With Aleppo at its centre, the novel follows the lives of an exceedingly large cast of characters, all told through the voice of a single narrator who, though a real character in the story, remains a barely felt, almost invisible, presence. The author, Khaled Khalifa, has made it a recurring trope in his novels to explore the influence of a single emotion on his characters. In his previous novel, In Praise of Hatred, he explored the way his characters were motivated by their hate. In No Knives in the Kitchens of this City, the focus is now on shame. The narrator’s mother is ashamed of her youngest daughter, Suad, because of her disability, and so she locks her away, waiting for her to die. Sawsan is ashamed of her past sexual encounters, and so undergoes hymen reconstruction surgery and throws herself into a devoutly religious lifestyle. Nizar’s family are ashamed of his homosexuality, and so have him sent to prison. The only character who seems capable of resisting the all-pervading shame in the novel is in fact Nizar himself, who does not attempt to hide or conceal his past. The non-judgmental Nizar’s acceptance and compassion lead him to act as an emotional confidante for many of the other characters in the novel.

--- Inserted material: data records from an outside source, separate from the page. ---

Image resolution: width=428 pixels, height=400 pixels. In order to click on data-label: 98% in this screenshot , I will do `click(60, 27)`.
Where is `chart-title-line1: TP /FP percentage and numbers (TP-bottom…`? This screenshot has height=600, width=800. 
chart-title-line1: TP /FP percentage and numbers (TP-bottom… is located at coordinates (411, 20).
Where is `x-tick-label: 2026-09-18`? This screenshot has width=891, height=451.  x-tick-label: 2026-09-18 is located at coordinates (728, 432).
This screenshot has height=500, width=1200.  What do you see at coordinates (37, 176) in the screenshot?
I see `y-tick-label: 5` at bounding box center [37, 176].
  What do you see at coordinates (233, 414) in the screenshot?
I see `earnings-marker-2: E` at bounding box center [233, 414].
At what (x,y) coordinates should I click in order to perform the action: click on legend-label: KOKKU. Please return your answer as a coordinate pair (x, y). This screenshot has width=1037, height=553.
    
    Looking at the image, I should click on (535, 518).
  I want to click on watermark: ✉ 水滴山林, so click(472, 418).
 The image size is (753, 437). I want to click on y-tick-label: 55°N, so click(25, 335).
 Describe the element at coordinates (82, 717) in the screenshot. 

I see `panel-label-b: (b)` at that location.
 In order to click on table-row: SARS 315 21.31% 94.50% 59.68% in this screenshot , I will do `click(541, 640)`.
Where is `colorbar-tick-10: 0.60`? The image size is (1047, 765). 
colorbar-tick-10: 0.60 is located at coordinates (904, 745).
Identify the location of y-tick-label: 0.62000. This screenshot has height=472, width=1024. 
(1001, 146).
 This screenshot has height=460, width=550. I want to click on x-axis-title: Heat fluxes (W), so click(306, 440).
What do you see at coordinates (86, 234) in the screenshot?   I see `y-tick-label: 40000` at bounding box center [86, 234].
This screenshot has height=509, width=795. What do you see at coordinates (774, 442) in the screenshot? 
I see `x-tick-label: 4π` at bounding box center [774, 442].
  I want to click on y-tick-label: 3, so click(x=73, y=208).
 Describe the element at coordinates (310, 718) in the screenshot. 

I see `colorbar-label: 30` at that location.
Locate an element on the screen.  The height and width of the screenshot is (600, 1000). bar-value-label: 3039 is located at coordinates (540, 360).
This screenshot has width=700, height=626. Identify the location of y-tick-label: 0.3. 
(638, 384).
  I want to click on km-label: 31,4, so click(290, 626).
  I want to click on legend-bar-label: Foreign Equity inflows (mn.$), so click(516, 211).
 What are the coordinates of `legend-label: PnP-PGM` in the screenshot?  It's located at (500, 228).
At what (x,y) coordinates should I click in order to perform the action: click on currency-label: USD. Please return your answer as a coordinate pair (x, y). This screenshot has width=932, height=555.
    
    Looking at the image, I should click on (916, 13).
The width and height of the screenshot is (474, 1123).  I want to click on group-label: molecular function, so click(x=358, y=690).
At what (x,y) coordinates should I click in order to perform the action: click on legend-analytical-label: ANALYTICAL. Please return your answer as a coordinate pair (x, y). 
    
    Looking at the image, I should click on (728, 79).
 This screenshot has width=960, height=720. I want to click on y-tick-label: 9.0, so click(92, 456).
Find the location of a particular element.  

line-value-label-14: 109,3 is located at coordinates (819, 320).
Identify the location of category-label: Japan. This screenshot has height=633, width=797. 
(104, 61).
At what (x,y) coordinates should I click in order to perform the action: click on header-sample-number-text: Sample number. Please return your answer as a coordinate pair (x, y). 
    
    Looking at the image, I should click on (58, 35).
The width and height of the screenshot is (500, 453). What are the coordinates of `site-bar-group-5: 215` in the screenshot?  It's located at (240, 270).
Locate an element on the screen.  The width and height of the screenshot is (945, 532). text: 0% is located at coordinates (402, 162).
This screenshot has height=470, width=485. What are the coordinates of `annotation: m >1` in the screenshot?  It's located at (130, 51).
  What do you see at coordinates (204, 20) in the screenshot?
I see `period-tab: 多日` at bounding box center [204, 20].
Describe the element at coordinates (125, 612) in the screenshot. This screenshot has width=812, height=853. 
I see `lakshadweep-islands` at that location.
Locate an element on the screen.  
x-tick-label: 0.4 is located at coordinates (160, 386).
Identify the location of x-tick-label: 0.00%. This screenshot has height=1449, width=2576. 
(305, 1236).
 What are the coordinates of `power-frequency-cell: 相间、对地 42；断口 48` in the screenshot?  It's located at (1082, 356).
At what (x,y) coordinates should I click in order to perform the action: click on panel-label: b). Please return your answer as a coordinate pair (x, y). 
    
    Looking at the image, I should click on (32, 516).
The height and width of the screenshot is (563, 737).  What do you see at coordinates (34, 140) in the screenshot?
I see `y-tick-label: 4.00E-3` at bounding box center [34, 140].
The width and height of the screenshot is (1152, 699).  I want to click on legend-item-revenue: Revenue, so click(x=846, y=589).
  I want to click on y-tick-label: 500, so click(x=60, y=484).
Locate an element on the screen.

On a more societal level, shame cripples both the regime and resistance to the regime. The character Jean’s so-called ‘theory of historical shame’ details the inseparable link between shame and fear, and the debilitating societal effects this entails. Jean ‘sketched out the inhabitants of a city, who shared the air of that city but were afraid of each other.’ The theory is one of universal, mutual fear with ‘minority sects afraid of majorities, and the many afraid of the despotism of the few’, and ‘races and religions and sects afraid of the President and his mukhabarat’ and ‘the President afraid of his aides and his own guard’.
The hopelessness of Aleppo’s stagnation is exemplified in the eponynmous scene where an Aleppian man set his wife and four children on fire, then committed suicide with a kitchen knife as he screamed at his neighbors, who were watching dispassionately, that dying in a fire was more honorable than waiting to starve. He asked them bitterly,
“Are there no knives in the kitchens of this city?”
The novel makes for interesting and evocative reading both as a lesson in Syrian history and also as an insight into the circumstances preceding the civil war.